# '11 Duramax DEF issues?



## PLM-1 (Nov 29, 2004)

Anyone getting the low DEF message? I've got 1400 miles on mine and it came on yesterday so I added 1 gallon as that was the minimum it said to put in according to the manual. I thought it reset, but apparently not because plowing a lot today it came on and said 300 miles. By the time I got finished with the lot I was down to 190. 

How are you cold climate guys handling this issue?


----------



## Walkermowers1 (Dec 27, 2010)

sounds a like a computer error code issue. go to back to your dealer they fix that for you free of charge


----------



## PLM-1 (Nov 29, 2004)

Walkermowers1;1229148 said:


> sounds a like a computer error code issue. go to back to your dealer they fix that for you free of charge


The dealer just said I needed to "thaw" the truck out in the garage. It's going to a different dealer tomorrow the next town over. It's a known problem but wasn't sure how others were dealing with it.


----------



## Walkermowers1 (Dec 27, 2010)

PLM-1;1229163 said:


> The dealer just said I needed to "thaw" the truck out in the garage. It's going to a different dealer tomorrow the next town over. It's a known problem but wasn't sure how others were dealing with it.

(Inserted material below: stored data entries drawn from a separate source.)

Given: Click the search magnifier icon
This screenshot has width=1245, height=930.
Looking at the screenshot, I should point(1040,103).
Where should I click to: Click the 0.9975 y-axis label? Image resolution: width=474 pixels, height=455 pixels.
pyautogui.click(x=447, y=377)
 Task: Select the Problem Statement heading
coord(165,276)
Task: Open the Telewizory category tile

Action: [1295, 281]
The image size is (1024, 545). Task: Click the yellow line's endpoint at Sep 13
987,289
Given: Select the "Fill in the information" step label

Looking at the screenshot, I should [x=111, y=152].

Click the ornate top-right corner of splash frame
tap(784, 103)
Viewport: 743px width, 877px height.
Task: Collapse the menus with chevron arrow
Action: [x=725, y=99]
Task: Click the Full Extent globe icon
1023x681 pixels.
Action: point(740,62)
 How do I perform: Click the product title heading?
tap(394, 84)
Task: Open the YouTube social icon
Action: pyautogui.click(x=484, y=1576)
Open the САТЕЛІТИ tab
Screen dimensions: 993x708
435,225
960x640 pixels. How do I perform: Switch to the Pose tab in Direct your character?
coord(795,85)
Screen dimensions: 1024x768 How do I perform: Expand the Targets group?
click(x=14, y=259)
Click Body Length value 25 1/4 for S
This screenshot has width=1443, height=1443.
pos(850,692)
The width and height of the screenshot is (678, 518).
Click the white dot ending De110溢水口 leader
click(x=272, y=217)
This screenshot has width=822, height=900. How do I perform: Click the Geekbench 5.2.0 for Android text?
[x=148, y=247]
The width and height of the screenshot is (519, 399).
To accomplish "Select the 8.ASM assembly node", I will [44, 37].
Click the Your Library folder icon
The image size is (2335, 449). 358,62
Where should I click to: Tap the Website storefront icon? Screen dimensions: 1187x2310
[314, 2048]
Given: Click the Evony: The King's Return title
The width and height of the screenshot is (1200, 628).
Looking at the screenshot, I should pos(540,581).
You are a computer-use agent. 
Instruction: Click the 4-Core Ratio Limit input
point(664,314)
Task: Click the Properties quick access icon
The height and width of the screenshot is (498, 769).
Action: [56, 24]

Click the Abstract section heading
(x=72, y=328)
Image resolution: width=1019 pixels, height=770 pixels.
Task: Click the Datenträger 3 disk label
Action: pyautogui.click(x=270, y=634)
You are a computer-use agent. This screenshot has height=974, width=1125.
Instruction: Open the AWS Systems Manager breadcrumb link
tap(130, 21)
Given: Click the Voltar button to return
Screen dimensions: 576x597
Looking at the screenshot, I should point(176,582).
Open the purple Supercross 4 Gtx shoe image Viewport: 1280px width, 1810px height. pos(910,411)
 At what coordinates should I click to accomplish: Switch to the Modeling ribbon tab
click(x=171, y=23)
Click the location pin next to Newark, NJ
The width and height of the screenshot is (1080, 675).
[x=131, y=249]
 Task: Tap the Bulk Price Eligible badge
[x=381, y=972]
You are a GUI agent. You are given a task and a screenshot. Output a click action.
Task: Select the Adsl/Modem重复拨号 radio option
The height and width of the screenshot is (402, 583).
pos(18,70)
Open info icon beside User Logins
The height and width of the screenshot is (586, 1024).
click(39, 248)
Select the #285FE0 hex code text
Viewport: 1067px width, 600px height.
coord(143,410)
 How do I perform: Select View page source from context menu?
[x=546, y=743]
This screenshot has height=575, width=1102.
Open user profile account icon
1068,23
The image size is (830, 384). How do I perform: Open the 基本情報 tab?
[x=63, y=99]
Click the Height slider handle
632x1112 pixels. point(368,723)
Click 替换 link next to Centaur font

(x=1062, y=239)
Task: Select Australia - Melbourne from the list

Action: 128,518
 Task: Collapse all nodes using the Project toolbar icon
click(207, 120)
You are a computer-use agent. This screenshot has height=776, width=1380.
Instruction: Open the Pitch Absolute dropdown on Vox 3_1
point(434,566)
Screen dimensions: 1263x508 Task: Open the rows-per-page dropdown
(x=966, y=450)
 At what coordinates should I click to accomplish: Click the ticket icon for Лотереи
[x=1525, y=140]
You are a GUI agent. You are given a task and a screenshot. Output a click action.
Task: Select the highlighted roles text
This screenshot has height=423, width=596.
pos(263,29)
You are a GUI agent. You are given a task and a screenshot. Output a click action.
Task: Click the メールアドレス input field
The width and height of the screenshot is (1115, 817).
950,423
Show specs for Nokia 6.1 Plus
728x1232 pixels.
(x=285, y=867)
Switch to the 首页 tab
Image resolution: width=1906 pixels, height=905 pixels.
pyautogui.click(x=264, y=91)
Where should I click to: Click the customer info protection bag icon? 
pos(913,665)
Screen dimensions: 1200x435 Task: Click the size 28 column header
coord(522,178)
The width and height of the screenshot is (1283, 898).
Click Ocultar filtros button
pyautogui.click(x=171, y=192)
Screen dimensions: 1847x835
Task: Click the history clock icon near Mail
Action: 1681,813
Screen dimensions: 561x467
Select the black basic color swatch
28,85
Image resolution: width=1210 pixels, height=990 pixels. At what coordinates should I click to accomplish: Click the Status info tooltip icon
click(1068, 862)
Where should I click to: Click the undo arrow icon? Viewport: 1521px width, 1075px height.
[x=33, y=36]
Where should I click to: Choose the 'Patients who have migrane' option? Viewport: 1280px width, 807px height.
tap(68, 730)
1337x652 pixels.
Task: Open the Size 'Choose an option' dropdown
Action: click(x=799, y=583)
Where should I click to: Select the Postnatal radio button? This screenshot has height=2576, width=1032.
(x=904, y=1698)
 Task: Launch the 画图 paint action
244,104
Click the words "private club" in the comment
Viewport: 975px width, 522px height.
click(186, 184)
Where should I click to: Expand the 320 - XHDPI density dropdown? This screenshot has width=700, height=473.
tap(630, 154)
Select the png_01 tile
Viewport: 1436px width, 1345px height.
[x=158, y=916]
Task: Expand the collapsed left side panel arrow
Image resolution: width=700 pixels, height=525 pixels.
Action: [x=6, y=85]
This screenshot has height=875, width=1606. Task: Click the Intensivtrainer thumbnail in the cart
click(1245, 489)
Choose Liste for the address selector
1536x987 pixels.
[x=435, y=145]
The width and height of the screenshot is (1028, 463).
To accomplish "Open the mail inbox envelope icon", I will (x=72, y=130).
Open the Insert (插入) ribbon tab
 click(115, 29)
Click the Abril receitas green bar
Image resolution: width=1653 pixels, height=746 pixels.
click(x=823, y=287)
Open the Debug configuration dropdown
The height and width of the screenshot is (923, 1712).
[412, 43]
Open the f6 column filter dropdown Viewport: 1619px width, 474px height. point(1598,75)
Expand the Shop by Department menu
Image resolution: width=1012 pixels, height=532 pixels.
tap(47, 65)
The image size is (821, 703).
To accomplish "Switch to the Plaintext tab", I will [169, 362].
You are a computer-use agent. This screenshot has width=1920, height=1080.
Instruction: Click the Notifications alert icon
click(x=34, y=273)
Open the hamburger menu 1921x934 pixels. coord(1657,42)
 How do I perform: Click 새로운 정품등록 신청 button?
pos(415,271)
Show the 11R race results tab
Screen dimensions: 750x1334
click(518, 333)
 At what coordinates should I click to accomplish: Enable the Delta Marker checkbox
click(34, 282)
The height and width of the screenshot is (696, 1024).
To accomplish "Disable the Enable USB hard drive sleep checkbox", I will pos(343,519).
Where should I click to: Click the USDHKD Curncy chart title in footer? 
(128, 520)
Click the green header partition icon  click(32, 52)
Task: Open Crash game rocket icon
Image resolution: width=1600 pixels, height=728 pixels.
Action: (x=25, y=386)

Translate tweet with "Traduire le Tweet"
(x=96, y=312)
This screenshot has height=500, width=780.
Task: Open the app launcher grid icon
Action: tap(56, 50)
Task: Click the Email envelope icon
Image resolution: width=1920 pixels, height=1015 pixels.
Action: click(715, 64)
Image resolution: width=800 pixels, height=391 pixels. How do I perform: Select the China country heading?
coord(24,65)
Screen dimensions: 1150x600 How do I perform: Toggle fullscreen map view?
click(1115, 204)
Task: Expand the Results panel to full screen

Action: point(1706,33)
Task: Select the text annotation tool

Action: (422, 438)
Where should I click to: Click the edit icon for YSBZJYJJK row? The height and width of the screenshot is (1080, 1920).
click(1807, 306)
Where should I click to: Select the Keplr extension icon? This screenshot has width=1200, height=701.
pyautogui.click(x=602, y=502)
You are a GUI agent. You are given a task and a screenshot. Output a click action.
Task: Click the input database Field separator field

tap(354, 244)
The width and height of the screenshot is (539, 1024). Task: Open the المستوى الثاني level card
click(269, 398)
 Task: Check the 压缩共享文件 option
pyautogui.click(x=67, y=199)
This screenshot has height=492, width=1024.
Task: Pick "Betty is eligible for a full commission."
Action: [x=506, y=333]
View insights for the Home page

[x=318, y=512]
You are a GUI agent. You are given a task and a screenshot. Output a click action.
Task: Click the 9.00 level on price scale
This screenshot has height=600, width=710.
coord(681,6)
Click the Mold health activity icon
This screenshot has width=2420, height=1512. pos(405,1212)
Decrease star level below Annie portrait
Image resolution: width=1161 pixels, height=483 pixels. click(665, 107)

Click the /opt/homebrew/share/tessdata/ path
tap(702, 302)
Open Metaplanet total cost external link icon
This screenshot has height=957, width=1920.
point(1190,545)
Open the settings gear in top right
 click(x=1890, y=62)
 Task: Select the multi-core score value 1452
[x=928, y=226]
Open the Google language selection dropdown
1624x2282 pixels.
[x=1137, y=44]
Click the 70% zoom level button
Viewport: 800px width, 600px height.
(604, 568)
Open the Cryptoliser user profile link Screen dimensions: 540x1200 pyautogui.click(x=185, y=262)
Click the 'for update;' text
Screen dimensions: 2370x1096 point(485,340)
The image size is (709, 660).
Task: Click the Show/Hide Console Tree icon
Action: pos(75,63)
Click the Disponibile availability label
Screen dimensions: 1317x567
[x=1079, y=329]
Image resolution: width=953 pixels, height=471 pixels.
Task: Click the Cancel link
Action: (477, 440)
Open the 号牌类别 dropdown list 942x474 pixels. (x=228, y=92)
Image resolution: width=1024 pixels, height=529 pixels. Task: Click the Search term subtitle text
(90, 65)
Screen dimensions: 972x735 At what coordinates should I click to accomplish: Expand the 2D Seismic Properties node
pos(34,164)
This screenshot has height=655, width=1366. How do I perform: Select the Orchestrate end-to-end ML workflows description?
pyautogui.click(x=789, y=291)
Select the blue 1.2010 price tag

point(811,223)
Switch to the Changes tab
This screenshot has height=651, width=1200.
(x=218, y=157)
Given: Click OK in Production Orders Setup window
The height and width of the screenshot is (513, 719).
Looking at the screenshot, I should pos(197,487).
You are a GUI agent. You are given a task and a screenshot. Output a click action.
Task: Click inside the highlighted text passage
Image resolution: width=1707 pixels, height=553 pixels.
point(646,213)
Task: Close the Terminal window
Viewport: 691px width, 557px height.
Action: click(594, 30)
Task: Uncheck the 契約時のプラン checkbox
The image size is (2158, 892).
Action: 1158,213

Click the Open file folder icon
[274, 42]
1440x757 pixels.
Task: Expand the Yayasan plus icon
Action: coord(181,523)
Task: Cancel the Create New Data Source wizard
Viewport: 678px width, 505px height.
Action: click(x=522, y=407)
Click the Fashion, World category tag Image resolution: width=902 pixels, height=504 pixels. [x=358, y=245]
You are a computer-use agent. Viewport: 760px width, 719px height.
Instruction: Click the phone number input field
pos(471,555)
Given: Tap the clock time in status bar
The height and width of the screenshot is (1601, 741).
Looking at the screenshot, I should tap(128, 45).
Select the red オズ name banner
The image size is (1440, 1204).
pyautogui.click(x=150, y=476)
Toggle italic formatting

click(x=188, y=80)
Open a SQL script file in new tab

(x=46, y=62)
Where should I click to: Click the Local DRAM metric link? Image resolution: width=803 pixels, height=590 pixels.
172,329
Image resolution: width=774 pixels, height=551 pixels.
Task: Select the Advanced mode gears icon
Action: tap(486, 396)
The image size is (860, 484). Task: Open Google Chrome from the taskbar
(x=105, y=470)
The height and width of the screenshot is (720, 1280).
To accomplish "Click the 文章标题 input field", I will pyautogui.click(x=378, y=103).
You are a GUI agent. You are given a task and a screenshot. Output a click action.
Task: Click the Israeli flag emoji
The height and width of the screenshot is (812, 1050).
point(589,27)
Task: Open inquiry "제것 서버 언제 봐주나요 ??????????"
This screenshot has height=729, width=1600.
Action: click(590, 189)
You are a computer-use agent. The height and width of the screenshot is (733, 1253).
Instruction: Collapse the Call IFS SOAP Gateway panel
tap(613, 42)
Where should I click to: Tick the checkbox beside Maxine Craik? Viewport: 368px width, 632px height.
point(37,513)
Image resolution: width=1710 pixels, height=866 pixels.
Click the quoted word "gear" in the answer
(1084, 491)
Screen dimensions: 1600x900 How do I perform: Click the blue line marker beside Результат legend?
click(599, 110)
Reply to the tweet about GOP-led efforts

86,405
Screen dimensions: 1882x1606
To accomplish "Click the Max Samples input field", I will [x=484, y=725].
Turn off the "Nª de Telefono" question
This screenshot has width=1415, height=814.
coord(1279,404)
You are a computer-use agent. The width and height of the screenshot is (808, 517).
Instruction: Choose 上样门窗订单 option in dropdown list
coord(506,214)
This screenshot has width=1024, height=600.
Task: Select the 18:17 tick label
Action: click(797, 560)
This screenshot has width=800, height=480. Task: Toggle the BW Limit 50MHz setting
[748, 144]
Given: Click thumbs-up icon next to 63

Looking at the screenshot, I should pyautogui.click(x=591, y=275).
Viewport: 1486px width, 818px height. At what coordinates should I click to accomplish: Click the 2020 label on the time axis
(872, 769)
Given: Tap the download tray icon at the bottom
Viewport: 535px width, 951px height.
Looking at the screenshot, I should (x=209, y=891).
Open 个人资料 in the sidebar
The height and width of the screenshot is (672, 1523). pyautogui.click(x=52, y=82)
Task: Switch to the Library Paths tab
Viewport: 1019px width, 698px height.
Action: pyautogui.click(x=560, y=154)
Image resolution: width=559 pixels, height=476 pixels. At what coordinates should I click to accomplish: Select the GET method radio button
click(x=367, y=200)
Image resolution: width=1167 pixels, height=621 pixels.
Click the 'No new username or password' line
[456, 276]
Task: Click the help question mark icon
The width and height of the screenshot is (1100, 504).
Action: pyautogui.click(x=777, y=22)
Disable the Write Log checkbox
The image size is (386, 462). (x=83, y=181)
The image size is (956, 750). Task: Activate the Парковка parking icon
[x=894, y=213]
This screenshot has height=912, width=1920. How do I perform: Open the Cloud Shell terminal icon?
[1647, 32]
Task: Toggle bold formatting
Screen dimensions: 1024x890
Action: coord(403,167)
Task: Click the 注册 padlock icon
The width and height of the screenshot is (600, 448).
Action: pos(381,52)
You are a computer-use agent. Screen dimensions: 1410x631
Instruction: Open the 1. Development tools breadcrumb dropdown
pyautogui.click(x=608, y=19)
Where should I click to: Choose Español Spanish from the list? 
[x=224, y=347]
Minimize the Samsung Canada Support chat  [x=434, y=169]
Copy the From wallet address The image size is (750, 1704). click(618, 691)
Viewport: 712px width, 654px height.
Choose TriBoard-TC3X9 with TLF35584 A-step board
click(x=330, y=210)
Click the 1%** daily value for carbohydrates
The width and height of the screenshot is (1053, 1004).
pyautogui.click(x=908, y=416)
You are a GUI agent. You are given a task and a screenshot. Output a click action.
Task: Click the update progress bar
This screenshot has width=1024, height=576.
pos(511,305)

where are you located you need to shaw your truck out when you plow?
i definitely get other options.


----------



## PLM-1 (Nov 29, 2004)

Walkermowers1;1229188 said:


> where are you located you need to shaw your truck out when you plow?
> i definitely get other options.


That's my point! I'm in SW Missouri. I missed the major part of our storm because a coolant line fitting was miss-molded from the factory. So far this truck has cost me nearly $30k in lost revenue.


----------



## affekonig (Aug 5, 2008)

There's a new calibration in the works to fix this. You aren't the only one... The best thing you can do it NOT overfill the tank. The tank heater works better with less fluid in the tank also.


----------



## woodchuck2 (Dec 4, 2010)

Ford is having issues with their trucks freezing up too, apparently from what i was told theirs go into a limp mode too so they cannot be driven. Gotta love that Urea injection!!


----------



## dieseld (Dec 30, 2005)

www.dieselplace.com has been discussing this issue at length. Great site if you own a Dmax.


----------



## PLM-1 (Nov 29, 2004)

dieseld;1230971 said:


> www.dieselplace.com has been discussing this issue at length. Great site if you own a Dmax.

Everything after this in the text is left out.